Data supplied
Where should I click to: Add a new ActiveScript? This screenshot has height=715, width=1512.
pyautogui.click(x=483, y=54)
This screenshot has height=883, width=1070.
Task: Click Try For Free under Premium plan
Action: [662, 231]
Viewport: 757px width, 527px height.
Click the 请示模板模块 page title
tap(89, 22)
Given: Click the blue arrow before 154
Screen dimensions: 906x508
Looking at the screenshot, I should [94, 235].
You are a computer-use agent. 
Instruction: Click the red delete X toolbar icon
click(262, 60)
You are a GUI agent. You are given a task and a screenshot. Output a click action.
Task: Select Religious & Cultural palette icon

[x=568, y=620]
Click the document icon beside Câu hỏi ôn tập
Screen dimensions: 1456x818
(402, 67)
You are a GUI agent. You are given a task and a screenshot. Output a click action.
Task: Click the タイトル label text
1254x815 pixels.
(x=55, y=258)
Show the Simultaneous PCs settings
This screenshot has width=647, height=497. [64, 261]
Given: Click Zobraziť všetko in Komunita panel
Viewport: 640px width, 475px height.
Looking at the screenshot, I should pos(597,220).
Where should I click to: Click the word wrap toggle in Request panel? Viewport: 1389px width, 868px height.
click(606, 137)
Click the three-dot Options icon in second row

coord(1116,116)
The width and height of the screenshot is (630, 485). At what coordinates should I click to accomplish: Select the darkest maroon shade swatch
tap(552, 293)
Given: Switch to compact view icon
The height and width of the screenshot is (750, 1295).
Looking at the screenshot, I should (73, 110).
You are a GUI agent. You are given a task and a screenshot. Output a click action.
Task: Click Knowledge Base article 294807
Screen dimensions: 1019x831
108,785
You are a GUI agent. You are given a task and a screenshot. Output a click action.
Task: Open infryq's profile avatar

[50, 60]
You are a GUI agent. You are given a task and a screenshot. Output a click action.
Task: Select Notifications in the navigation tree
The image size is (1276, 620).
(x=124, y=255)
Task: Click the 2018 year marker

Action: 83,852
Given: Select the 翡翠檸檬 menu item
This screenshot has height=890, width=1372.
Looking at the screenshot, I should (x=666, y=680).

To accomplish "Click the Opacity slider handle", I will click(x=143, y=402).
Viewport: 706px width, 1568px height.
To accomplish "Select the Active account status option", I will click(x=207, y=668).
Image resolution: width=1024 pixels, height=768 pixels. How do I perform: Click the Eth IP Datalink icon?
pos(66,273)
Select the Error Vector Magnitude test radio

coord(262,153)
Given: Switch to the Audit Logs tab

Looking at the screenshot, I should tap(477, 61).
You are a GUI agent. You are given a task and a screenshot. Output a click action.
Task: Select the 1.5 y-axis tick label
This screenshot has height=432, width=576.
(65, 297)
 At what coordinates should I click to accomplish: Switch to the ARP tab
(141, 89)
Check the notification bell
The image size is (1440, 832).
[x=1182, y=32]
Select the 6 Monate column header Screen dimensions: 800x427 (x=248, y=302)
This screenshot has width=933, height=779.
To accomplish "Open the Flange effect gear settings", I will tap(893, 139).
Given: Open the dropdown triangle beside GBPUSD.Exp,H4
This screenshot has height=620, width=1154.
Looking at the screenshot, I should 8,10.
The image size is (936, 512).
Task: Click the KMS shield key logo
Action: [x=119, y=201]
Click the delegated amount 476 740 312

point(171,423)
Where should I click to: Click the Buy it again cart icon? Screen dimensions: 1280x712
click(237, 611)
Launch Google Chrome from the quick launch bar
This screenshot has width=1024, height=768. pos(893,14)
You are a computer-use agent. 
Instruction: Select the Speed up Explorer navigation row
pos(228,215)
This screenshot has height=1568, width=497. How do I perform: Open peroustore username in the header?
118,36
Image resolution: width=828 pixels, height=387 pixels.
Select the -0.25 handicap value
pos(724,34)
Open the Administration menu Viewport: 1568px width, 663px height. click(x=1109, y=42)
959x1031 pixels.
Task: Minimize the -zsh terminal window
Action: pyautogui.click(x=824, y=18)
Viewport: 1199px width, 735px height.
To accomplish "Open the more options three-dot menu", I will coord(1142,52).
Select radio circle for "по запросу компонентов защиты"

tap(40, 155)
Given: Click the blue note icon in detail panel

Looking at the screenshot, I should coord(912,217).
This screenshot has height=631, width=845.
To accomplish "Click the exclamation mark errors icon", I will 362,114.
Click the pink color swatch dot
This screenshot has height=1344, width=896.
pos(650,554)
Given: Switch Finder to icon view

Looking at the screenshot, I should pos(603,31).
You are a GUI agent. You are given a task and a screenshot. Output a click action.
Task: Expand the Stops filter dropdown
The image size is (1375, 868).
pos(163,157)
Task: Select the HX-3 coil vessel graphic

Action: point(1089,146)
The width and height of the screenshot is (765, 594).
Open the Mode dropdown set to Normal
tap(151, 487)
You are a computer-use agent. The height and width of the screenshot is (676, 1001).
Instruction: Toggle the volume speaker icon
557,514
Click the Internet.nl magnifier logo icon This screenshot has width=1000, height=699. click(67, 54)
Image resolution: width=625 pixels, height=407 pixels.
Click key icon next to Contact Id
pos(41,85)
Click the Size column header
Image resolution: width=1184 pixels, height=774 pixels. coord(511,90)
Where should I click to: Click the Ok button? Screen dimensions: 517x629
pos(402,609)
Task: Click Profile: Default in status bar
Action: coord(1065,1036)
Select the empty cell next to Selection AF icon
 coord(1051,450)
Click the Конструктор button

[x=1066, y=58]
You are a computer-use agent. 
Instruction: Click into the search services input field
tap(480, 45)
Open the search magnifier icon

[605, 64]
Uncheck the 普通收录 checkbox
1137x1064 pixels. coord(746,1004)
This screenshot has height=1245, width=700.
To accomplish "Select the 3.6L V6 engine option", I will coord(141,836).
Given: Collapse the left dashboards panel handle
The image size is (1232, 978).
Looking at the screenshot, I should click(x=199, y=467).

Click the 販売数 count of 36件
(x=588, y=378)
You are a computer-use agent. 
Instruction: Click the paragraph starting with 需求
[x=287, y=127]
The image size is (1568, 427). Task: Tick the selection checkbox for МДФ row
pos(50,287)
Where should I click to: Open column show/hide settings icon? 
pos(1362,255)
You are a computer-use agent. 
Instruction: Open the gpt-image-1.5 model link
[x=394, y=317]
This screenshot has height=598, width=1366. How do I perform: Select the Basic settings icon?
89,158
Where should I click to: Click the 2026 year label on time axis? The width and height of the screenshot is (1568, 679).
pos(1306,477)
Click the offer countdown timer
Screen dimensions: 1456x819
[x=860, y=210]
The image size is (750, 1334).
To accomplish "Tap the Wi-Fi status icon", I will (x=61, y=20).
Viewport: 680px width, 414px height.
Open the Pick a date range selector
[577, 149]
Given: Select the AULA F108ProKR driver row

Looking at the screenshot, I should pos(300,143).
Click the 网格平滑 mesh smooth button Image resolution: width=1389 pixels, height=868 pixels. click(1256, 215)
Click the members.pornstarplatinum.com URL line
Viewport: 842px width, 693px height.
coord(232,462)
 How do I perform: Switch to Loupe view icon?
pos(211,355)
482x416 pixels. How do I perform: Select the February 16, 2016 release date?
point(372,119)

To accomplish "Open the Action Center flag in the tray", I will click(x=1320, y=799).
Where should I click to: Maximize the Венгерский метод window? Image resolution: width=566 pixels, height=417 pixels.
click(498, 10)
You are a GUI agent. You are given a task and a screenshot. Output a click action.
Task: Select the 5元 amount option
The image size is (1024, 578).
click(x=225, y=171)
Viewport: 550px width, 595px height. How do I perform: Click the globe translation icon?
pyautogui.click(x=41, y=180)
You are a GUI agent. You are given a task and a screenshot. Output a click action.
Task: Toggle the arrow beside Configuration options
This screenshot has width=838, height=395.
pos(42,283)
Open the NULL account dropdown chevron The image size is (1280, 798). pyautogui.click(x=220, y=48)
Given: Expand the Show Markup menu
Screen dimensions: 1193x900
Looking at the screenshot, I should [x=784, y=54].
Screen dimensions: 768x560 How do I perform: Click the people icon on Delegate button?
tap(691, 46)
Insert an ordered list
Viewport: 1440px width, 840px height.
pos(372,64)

What the task asks
Only the lines from the one bearing "This screenshot has width=838, height=395." to the end of the material belong in the answer; set them down verbatim.

The answer
This screenshot has width=838, height=395.
pos(42,283)
Open the NULL account dropdown chevron The image size is (1280, 798). pyautogui.click(x=220, y=48)
Given: Expand the Show Markup menu
Screen dimensions: 1193x900
Looking at the screenshot, I should [x=784, y=54].
Screen dimensions: 768x560 How do I perform: Click the people icon on Delegate button?
tap(691, 46)
Insert an ordered list
Viewport: 1440px width, 840px height.
pos(372,64)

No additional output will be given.